The United States (U.S.) is one of the largest per capita water withdrawers in the world [
1]. It has a large water supply overall; however, water scarcity is still a challenge as water is not present where, when, and in the form it is needed. A large portion of the Western U.S. has been vulnerable to drought, and this also portion constitutes the areas with the fastest population growth [
2]. Water is an essential input for most sectors in the economy; hence, its scarcity has caused the U.S. to be historically dependent on large water infrastructure investments as well as extensive planning, both of which rely on water use forecasts [
3,
4]. The severity of droughts is expected to be exacerbated by the changing climate [
5,
6], which increases the importance of reliable forecasts for sustainable water management. California, by far the largest U.S. state both by population [
7] and by economic activity measured using gross domestic product (GDP) [
8], requires all water utilities serving more than 3000 users to formulate an Urban Water Management Plan (UWMP) every five years [
9]. UWMPs guide important water infrastructure investment and policy decisions.
A prominent idea in the field of statistical learning is the distinction between the training error and test error. The former refers to the error within the training sample, whereas the latter is the measure of error that results from using a statistical learning method to predict the outcome on a new observation that was not used in the training process. Training error can be easily calculated by applying the model to the observations used in its training, a concept referred to as in-sample goodness-of-fit in the field of econometrics. Training error often differs from test error rate, and in particular, the former can significantly underestimate the latter [
12]. The statistical learning field offers a class of methods that estimate the test error by holding out a subset of the training observations from the model fitting process and then applying the model to those observations that are held out. This is known as the validation set approach, namely allocating the available set of observations into two parts, a training set and a validation (or hold-out) set. The model is fit on the training set, and the fitted model is used to predict the outcomes in the validation set. The resulting validation set error, typically assessed using mean squared error, gives an estimate of the test error. For a more detailed explanation of the concepts, see James, Witten, Hastie, et al. [
13].
The main objective of this study is to demonstrate, within the context of CII water use, how current practices prevalent in water forecast studies published by many utilities as well as academic researchers can be prone to large forecast errors and how these forecasts can be significantly improved with a relatively straightforward adjustment. Specifically, we estimate a large set of models and implement the validation set method described above. Then we rank the models based on their performance in forecasting data points that are outside of the training sample, which is also known as out-of-sample performance. Afterward, we compare the forecast performances of the models that are selected in this fashion to those of the ones that would be selected based on more conventional metrics that are widely used in econometric studies.
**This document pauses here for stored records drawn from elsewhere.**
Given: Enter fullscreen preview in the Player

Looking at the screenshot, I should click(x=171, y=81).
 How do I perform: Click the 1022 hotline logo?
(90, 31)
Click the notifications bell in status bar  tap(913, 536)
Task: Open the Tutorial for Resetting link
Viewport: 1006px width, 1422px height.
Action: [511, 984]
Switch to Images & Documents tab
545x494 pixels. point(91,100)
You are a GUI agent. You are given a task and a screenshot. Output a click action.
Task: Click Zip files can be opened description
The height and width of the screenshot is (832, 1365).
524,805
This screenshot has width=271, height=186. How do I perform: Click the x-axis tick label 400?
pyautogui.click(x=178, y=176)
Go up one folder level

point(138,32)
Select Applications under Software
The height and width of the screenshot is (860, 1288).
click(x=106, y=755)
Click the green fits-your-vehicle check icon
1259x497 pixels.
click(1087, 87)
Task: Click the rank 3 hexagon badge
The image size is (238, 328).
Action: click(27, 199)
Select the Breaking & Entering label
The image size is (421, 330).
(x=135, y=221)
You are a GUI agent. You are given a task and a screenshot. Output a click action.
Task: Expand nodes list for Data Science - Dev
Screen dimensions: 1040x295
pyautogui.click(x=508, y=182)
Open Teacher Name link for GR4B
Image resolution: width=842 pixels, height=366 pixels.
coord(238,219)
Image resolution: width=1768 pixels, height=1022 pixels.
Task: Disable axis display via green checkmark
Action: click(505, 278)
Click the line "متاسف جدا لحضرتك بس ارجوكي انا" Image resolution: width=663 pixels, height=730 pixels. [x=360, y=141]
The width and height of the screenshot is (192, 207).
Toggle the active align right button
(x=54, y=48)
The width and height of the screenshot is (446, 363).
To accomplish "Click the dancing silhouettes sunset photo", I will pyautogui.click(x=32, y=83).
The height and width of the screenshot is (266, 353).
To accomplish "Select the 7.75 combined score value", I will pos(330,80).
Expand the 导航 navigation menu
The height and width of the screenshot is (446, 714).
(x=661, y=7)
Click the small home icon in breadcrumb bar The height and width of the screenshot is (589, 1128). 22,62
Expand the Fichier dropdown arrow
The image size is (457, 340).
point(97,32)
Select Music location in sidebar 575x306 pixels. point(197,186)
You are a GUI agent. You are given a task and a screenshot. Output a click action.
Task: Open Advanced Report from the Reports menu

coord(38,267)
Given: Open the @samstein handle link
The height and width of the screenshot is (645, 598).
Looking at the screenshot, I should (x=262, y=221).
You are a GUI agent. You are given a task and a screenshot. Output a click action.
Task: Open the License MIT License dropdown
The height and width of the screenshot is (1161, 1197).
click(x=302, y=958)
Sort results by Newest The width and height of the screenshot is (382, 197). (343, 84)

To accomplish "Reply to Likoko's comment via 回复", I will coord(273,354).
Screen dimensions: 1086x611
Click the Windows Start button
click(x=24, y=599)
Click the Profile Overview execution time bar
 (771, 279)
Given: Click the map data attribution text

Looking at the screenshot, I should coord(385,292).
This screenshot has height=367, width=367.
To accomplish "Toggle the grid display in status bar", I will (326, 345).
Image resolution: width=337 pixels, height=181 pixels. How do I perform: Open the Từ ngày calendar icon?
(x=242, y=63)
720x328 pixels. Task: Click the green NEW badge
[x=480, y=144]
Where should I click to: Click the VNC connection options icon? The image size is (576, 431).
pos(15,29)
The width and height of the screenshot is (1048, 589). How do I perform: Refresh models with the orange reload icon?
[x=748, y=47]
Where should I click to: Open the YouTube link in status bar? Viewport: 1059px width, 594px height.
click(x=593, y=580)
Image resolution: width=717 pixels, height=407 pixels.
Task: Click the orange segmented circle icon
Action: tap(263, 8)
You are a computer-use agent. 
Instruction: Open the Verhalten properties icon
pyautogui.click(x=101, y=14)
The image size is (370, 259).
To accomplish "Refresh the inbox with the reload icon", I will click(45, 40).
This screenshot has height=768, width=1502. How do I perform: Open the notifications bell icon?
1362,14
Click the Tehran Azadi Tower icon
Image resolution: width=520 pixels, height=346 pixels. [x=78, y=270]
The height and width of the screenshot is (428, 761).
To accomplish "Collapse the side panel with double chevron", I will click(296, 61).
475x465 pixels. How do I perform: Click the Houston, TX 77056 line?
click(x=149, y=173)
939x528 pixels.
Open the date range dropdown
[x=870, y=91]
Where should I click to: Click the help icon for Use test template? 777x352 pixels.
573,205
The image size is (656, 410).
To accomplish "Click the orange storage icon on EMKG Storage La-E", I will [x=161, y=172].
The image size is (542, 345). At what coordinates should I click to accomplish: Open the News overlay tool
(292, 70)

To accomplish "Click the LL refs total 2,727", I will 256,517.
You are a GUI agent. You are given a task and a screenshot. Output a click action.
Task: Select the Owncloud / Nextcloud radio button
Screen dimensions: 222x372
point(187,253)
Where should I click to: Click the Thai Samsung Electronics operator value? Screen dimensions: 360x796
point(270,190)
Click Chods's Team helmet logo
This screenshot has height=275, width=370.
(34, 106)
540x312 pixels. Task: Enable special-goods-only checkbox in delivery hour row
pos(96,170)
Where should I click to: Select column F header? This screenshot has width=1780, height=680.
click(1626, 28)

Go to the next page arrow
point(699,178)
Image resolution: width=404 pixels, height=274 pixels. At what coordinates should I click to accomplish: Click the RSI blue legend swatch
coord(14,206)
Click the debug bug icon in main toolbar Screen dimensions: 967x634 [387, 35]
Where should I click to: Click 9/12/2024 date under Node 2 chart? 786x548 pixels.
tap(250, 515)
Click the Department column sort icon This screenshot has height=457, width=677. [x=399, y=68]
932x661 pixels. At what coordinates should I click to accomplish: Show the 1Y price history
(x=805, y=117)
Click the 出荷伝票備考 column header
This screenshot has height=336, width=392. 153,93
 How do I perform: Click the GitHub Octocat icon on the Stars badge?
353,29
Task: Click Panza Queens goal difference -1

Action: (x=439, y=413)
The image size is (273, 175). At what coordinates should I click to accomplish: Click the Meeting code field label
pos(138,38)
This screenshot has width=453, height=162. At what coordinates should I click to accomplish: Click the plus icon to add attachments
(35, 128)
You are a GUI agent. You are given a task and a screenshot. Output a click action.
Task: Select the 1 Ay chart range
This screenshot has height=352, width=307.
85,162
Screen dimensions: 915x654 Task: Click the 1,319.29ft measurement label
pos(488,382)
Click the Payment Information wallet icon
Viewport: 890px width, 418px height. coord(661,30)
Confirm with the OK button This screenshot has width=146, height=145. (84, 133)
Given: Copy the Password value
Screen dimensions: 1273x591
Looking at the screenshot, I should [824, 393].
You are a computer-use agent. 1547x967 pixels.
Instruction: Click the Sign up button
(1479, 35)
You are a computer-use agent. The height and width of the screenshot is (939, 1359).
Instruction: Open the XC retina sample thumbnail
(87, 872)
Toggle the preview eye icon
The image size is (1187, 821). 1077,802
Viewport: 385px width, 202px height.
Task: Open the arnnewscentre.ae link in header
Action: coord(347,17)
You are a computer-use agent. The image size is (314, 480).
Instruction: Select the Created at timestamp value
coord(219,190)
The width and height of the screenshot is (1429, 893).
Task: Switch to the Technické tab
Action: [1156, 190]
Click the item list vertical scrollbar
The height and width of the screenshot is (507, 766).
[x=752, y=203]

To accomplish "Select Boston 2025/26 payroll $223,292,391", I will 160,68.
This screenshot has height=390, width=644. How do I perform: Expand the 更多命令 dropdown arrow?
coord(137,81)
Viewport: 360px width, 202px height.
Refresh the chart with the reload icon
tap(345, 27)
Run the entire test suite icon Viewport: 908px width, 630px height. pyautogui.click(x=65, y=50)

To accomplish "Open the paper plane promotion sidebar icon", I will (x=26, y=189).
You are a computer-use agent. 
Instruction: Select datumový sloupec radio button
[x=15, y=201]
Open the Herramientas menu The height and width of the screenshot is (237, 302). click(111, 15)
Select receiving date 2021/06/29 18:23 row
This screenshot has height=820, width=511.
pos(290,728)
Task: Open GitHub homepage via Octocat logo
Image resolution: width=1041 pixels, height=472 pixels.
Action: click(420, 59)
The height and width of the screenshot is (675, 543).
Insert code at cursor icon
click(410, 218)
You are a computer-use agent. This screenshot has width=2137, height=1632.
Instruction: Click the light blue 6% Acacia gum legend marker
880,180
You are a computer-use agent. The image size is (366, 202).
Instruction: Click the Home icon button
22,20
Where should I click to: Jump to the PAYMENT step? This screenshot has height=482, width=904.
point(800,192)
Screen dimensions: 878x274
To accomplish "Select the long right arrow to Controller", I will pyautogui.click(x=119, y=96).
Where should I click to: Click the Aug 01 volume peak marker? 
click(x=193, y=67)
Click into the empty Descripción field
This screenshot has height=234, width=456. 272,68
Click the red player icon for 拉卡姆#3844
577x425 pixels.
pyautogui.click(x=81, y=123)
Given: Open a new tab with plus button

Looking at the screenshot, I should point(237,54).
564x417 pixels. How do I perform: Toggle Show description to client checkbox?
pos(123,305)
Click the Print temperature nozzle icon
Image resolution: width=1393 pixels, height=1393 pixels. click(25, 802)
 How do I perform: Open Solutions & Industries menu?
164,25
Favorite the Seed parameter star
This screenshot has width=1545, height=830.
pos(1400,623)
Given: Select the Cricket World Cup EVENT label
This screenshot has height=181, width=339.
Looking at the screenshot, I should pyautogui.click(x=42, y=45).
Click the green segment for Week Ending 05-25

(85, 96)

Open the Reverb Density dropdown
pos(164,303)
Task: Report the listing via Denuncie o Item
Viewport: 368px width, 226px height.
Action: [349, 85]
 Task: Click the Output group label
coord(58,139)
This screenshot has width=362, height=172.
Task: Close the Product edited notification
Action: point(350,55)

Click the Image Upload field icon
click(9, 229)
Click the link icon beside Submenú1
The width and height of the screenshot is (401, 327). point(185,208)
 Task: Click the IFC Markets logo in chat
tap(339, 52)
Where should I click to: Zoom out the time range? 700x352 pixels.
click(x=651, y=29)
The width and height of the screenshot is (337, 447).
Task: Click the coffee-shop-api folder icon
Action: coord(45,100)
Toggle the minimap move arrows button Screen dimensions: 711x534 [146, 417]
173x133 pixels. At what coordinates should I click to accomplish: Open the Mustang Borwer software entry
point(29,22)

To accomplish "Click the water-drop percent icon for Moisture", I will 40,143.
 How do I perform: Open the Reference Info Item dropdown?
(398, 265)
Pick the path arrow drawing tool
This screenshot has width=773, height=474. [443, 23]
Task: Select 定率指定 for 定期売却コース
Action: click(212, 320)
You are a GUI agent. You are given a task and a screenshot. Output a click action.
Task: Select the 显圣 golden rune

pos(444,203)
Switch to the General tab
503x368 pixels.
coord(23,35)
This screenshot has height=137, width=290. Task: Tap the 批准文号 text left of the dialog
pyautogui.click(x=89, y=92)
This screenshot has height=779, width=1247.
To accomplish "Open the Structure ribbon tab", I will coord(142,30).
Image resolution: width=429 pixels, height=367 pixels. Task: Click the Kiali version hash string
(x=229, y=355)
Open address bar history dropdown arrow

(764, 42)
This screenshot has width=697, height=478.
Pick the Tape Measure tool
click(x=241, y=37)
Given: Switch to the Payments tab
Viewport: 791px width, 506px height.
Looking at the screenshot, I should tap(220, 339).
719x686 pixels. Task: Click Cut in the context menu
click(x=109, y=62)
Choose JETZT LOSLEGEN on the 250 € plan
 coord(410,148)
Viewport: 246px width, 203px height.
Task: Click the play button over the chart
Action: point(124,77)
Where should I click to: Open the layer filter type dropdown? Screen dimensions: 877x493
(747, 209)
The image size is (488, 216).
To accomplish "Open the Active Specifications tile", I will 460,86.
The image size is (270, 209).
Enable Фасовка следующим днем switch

Second, while CII water use is not as large a portion of publicly supplied water in the U.S. [
16] as are residential and agriculture sectors, in terms of overall water use, it still has a sizeable share because self-supply of water is common in the CII sector [
17]. The portion of CII water use via self-supply, however, may become smaller since water shortages in the western U.S. have led to state governments becoming more involved in water resource management. For example, in California, lawmakers passed a landmark legislation in 2014 that aims to regulate, for the first time, sustainable groundwater management [
2]. This trend towards a centralized management mechanism further increases the importance of planning and forecasting within the CII sector, at least from the perspective of public water suppliers. Additionally, changing trends in the economic landscape of both developed and developing countries, a shift towards commercial activities in developed countries, and increasing industrial activities gaining pace in developing nations [
18] are likely to increase the relative importance of CII sectors in total water use. As an example, the majority of the water used in industrial activities in California is, for the time, being self-supplied, while commercial water is supplied by public utilities [
17]. Therefore, in addition to the institutional changes mentioned above, the shift from industrial towards commercial activities in the economic mix is another reason we may see the CII sector take up a greater share of publicly supplied water in the U.S.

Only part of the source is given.